__AIM__: Carry on the notebook that loads the pretrained CLIP and BERT models, starting after its last line.

__PAGE TEXT__:
In [1]:
%load_ext autoreload
%autoreload 2

In [2]:
import torch
from torch.utils.data import DataLoader
import pytorch_lightning as pl
from pytorch_lightning.callbacks import ModelCheckpoint
from pytorch_lightning.loggers import TensorBoardLogger
import clip
from transformers import BertTokenizer, BertModel

from src.data.diffusion_db_module import DiffusionDBModule

  from .autonotebook import tqdm as notebook_tqdm


In [3]:
# Load the pretrained models
clip_model, preprocess = clip.load("ViT-B/32")
# For some reason, the weights in the CLIP model are automatically converted
# to float16. We convert it back to float32
clip_model = clip_model.float()

bert_tokenizer = BertTokenizer.from_pretrained('bert-base-uncased')
bert_model = BertModel.from_pretrained('bert-base-uncased')

Some weights of the model checkpoint at bert-base-uncased were not used when initializing BertModel: ['cls.predictions.transform.LayerNorm.bias', 'cls.predictions.transform.dense.weight', 'cls.predictions.bias', 'cls.predictions.decoder.weight', 'cls.predictions.transform.LayerNorm.weight', 'cls.seq_relationship.bias', 'cls.seq_relationship.weight', 'cls.predictions.transform.dense.bias']
- This IS expected if you are initializing BertModel from the checkpoint of a model trained on another task or with another architecture (e.g. initializing a BertForSequenceClassification model from a BertForPreTraining model).

__RAW DATA__:
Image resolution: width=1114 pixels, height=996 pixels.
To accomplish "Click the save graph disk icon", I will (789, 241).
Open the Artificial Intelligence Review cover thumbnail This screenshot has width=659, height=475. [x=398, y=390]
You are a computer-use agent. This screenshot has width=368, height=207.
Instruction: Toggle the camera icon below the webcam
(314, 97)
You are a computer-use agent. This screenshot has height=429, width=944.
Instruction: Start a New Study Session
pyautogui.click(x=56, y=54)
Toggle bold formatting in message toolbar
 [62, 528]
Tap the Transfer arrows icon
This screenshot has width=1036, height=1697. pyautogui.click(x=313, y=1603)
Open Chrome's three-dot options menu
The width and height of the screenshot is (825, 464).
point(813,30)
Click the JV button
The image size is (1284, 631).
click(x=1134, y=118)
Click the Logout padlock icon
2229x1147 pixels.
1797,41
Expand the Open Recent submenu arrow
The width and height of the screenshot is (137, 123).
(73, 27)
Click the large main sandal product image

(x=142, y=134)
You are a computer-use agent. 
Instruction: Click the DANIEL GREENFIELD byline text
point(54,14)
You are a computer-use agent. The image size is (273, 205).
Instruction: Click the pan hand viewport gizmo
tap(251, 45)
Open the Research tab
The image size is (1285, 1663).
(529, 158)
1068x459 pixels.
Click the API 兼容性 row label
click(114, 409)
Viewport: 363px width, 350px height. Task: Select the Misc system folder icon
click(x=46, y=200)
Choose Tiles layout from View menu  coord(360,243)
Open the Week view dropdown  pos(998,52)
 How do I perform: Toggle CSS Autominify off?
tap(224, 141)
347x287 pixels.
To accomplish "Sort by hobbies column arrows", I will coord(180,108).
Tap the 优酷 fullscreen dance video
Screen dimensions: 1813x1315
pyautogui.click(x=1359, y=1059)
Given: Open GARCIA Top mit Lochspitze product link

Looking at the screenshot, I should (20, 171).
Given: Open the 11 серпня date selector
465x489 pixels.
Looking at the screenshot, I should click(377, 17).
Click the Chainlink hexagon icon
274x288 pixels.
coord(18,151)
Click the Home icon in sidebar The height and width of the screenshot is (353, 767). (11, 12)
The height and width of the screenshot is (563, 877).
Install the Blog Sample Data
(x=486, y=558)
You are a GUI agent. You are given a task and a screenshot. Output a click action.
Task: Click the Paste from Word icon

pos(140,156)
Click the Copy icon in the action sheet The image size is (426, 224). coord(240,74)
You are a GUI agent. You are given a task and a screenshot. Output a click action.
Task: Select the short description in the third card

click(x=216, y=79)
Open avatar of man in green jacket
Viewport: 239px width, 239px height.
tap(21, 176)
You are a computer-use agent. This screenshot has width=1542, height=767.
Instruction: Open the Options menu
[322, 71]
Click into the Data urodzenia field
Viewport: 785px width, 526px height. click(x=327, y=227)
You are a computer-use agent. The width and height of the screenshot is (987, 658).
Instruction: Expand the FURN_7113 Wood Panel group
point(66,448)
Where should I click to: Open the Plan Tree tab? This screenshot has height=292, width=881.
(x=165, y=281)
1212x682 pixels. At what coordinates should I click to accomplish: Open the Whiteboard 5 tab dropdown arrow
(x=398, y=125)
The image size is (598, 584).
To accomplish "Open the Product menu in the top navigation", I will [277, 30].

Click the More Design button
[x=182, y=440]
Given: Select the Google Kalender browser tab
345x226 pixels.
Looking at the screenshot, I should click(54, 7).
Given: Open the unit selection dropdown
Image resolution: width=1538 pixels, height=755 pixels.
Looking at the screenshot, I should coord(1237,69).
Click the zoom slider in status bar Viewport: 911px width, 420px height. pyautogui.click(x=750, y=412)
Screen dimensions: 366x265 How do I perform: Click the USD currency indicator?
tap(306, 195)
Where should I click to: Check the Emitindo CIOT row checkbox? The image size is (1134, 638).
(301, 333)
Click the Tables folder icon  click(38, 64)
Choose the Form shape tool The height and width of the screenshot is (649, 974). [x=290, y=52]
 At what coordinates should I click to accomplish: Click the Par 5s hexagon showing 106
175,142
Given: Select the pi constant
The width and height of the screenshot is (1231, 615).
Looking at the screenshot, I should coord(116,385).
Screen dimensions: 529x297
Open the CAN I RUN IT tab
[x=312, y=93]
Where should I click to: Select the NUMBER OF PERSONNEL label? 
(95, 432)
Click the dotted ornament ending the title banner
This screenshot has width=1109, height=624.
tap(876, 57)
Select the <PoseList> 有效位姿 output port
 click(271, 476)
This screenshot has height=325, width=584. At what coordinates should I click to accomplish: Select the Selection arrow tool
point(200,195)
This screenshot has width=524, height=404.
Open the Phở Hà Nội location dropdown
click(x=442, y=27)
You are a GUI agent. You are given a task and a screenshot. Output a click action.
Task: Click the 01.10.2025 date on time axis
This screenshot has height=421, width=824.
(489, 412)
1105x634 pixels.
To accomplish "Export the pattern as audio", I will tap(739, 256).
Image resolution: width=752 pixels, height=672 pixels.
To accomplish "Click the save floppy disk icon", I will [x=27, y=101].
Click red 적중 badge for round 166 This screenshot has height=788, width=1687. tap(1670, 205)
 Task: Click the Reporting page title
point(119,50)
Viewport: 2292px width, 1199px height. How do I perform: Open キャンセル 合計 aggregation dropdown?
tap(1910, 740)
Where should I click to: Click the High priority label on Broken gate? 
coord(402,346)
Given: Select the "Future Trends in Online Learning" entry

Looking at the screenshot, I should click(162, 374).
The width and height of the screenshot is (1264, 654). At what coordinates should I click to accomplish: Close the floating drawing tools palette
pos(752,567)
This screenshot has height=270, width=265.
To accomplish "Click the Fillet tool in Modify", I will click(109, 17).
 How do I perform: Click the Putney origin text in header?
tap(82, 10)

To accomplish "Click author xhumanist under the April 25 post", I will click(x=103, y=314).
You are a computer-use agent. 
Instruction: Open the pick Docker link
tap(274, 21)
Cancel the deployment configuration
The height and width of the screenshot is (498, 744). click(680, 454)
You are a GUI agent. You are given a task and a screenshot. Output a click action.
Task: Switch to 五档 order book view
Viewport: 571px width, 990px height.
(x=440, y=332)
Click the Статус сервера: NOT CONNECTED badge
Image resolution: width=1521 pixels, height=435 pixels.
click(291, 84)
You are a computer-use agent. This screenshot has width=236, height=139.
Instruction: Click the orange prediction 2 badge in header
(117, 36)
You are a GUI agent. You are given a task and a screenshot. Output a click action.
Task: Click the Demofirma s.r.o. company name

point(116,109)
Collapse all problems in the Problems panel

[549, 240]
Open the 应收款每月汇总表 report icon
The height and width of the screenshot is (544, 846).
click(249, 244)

__THE RESPONSE__:
- This IS NOT expected if you are initializing BertModel from the checkpoint of a model that you expect to be exactly identical (initializing a BertForSequenceClassification model from a BertForSequenceClassification model).


In [4]:
# Load the dataset
dm = DiffusionDBModule(batch_size=32,
                       subset_name="large_first_1k",
                       img_transform=preprocess,
                       bert_tokenizer=bert_tokenizer)
dm.setup("train")

Found cached dataset diffusiondb (/home/minhduc0711/.cache/huggingface/datasets/poloclub___diffusiondb/large_first_1k/0.9.1/547894e3a57aa647ead68c9faf148324098f47f2bc1ab6705d670721de9d89d1)
100%|██████████████████████████████████████████████████████████████████████████████████████████████████████| 1/1 [00:00<00:00, 81.15it/s]


In [None]:
from src.models import Seq2SeqDecoder
model = Seq2SeqDecoder(clip_model, bert_model)

logger = TensorBoardLogger("training_logs", name="seq2seq")
ckpt_callback = ModelCheckpoint(dirpath="model_ckpts/seq2seq",
                                filename="epoch={epoch}-step={step}-val_loss={val/mse_loss:.6f}",
                                save_top_k=2,
                                monitor="val/mse_loss",
                                mode="min",
                                auto_insert_metric_name=False)

# NOTE: change accelerator if running on GPU
trainer = pl.Trainer(max_epochs=5, accelerator="cpu",
                     logger=logger,
                     log_every_n_steps=1,
                     callbacks=[ckpt_callback])
trainer.fit(model=model, datamodule=dm)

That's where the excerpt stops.